What to work on: Reproduce word for word every line of the entries below, from the line containing "Where should I click to: Open column" through the final line, and nothing else.

Given data:

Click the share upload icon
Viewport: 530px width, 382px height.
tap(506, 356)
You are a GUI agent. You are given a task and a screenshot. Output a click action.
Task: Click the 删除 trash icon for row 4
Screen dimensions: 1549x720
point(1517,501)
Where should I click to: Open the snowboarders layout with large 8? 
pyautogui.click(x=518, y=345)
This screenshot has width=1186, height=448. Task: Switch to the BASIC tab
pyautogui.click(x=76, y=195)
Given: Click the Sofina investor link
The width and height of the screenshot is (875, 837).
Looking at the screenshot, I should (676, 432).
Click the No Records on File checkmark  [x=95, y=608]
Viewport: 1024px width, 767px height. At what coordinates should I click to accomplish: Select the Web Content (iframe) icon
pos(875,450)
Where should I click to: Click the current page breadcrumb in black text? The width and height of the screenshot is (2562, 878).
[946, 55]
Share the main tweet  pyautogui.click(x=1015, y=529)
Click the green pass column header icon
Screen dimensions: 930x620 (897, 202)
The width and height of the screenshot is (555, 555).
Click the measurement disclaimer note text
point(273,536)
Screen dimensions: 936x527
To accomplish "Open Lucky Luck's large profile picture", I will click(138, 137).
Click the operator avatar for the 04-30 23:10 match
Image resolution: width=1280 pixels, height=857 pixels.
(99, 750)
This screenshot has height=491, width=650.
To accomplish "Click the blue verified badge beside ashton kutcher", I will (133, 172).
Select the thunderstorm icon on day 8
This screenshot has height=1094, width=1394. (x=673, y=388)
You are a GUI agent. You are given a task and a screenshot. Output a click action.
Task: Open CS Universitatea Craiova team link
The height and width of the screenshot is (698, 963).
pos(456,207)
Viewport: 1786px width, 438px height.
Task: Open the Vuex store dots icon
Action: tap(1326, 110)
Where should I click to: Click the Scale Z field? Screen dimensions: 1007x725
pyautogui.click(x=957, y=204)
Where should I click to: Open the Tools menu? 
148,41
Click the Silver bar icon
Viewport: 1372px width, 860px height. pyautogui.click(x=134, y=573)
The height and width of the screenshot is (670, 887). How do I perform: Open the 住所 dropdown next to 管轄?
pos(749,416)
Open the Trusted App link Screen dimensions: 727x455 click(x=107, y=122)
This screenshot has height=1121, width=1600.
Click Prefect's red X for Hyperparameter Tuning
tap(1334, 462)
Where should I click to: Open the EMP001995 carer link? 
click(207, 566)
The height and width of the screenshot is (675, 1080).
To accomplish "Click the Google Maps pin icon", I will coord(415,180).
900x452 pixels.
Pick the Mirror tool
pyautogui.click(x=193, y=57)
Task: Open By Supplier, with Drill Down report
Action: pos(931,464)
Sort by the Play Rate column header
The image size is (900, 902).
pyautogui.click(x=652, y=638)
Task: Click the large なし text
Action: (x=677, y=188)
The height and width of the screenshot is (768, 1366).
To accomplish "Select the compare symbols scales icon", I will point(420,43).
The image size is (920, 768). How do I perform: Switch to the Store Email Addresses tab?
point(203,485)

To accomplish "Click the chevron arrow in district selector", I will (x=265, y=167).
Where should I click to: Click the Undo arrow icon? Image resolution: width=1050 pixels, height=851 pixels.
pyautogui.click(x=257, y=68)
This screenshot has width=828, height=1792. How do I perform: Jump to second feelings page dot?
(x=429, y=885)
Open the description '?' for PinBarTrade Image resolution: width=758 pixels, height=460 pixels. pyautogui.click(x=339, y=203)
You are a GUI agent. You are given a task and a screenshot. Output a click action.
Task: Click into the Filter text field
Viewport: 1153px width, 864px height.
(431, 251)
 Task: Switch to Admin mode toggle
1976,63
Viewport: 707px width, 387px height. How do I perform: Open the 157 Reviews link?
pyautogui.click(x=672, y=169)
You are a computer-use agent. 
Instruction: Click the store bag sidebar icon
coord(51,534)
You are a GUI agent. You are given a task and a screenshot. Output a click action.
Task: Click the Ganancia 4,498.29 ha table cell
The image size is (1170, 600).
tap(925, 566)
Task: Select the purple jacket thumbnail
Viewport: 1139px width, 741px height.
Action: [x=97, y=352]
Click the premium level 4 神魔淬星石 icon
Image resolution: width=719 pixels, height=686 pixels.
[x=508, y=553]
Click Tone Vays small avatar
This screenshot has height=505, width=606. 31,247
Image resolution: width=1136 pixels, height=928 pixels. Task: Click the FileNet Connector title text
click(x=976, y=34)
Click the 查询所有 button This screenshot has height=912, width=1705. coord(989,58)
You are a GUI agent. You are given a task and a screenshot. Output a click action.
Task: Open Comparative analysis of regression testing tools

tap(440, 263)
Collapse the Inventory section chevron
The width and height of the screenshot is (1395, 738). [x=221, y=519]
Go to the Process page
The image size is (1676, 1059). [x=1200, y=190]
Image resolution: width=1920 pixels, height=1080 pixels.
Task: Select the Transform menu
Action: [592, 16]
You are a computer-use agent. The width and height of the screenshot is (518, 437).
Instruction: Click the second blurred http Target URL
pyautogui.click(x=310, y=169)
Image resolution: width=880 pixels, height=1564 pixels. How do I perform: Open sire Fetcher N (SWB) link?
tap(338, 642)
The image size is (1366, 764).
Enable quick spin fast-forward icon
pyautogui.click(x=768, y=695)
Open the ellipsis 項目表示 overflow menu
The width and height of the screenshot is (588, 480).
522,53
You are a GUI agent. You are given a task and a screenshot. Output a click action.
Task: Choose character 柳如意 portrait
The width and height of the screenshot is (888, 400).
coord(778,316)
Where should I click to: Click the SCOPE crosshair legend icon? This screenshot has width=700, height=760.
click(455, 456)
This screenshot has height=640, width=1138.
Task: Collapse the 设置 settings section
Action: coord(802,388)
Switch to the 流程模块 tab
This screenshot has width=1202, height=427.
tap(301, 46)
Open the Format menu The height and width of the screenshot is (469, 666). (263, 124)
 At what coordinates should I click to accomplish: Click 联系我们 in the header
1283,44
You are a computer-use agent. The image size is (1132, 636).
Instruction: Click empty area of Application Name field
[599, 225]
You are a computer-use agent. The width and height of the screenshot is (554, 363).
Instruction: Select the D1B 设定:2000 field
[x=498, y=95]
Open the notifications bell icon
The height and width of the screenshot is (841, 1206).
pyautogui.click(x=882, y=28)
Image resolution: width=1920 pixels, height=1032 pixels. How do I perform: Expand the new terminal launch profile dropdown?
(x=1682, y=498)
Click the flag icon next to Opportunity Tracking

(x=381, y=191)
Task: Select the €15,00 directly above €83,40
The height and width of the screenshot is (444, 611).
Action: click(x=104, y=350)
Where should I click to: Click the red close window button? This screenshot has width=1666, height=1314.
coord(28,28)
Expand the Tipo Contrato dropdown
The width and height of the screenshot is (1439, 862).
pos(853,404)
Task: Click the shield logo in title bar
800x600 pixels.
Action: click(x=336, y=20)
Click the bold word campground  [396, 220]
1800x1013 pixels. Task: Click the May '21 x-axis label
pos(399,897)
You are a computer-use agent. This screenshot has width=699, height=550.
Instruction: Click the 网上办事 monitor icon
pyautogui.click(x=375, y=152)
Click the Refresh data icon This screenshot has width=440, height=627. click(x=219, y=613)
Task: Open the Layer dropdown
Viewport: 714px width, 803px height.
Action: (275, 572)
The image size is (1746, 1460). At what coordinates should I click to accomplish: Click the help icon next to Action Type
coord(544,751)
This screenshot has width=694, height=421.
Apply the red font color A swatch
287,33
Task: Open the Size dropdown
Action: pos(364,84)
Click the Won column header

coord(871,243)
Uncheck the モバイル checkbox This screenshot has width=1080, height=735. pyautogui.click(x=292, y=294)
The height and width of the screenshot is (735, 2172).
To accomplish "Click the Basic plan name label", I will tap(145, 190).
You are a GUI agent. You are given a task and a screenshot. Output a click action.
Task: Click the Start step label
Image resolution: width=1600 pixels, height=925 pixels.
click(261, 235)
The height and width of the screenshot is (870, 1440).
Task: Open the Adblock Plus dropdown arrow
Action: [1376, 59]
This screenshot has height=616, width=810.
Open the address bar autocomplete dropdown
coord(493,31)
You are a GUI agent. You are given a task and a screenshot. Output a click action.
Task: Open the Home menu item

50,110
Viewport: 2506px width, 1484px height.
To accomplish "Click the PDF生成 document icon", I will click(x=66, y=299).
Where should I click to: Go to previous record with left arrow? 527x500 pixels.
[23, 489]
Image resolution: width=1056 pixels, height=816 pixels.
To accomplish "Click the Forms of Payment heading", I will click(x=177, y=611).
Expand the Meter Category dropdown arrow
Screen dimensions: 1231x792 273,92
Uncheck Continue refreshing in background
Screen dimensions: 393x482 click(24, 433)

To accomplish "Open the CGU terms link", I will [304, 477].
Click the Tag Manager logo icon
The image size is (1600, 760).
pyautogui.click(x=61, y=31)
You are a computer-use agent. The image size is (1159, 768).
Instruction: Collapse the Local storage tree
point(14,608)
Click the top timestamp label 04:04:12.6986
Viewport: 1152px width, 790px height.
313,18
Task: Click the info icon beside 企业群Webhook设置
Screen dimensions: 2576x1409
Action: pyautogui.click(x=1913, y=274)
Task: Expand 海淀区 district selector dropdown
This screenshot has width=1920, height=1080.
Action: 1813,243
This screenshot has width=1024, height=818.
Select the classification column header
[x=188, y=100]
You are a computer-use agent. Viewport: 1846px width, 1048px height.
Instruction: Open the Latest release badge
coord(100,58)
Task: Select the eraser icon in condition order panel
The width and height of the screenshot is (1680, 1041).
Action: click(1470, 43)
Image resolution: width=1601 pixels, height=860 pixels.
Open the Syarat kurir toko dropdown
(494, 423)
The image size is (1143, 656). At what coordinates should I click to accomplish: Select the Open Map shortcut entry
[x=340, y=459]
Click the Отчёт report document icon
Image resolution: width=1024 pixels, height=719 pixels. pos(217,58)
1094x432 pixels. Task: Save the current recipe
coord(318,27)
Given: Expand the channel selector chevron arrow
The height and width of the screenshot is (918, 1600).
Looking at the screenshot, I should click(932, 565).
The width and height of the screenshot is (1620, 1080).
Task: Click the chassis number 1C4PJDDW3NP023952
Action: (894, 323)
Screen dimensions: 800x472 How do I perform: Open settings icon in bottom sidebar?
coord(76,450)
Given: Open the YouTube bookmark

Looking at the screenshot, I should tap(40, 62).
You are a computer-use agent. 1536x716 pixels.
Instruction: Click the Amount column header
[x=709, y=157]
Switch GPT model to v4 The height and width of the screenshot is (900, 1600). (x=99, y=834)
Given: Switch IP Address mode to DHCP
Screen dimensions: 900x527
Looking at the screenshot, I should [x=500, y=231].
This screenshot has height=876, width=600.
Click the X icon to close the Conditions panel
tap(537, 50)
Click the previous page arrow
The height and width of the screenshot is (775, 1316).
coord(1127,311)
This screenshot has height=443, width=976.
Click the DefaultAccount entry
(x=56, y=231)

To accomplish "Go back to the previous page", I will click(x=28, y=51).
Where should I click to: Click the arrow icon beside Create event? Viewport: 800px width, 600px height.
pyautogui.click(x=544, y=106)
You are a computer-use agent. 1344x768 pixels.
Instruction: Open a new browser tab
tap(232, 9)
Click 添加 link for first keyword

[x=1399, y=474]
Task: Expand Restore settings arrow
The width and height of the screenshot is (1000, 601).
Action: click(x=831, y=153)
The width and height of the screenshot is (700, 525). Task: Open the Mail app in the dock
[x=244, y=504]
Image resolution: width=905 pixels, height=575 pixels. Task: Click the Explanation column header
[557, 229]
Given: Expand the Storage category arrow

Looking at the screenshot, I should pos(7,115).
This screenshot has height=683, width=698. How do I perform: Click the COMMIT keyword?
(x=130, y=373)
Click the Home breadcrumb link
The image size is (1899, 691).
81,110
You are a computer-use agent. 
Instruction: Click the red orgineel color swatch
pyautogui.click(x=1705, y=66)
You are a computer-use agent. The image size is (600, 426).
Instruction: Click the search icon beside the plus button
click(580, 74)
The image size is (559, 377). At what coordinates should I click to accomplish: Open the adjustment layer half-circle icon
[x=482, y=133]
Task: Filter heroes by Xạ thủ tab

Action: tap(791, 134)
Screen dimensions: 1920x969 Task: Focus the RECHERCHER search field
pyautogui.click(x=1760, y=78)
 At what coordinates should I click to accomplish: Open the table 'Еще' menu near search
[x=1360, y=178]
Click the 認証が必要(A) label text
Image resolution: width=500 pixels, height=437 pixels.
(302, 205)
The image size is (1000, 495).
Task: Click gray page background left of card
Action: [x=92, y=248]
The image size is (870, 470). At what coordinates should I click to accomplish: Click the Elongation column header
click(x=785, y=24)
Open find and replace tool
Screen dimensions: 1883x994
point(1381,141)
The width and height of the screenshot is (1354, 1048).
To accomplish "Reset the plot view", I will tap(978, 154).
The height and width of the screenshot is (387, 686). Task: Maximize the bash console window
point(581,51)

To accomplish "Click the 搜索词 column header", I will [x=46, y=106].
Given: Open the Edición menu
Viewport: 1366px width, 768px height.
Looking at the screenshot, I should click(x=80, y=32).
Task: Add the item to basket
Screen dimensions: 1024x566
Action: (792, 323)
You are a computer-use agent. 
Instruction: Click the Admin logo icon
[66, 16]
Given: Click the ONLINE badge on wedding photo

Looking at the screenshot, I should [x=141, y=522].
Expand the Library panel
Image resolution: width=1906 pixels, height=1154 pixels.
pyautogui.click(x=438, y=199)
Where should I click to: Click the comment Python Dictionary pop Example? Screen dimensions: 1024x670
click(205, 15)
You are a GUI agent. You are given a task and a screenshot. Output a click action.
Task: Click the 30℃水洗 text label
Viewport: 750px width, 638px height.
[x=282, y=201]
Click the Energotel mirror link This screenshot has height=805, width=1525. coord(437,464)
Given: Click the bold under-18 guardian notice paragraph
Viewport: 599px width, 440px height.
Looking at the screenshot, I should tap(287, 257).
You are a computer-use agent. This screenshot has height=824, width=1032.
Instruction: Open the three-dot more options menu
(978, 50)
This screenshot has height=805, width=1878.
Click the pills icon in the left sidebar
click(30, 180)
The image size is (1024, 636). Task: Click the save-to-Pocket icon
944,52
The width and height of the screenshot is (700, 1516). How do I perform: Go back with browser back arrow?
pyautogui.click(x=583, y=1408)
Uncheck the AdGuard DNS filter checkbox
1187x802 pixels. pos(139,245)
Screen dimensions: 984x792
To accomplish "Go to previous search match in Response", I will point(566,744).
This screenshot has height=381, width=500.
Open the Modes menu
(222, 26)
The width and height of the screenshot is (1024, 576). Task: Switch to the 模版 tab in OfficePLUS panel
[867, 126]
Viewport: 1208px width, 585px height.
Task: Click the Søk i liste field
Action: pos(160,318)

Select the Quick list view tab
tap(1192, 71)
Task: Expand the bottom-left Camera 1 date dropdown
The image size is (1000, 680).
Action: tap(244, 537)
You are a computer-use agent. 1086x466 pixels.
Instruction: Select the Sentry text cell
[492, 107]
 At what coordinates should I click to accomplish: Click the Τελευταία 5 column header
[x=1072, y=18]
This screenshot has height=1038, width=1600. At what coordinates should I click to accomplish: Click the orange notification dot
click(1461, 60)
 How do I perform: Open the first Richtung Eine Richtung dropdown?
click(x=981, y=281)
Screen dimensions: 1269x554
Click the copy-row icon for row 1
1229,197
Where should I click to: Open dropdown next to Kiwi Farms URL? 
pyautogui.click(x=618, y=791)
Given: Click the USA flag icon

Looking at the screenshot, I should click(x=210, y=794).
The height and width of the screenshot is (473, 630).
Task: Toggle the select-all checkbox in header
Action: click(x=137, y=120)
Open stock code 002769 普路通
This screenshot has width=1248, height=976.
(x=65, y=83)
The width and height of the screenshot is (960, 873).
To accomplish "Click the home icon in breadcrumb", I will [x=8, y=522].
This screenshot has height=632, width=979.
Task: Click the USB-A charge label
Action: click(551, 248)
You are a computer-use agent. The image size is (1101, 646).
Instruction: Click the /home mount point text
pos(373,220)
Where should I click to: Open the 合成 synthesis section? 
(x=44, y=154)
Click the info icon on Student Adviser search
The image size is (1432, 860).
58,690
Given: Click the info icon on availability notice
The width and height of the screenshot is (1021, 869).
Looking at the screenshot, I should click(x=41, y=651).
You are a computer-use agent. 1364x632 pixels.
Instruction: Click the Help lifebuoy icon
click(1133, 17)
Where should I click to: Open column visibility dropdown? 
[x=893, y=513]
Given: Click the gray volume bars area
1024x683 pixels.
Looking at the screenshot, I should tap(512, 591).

Solution to this task:
Where should I click to: Open column visibility dropdown? 
[x=893, y=513]
Given: Click the gray volume bars area
1024x683 pixels.
Looking at the screenshot, I should tap(512, 591).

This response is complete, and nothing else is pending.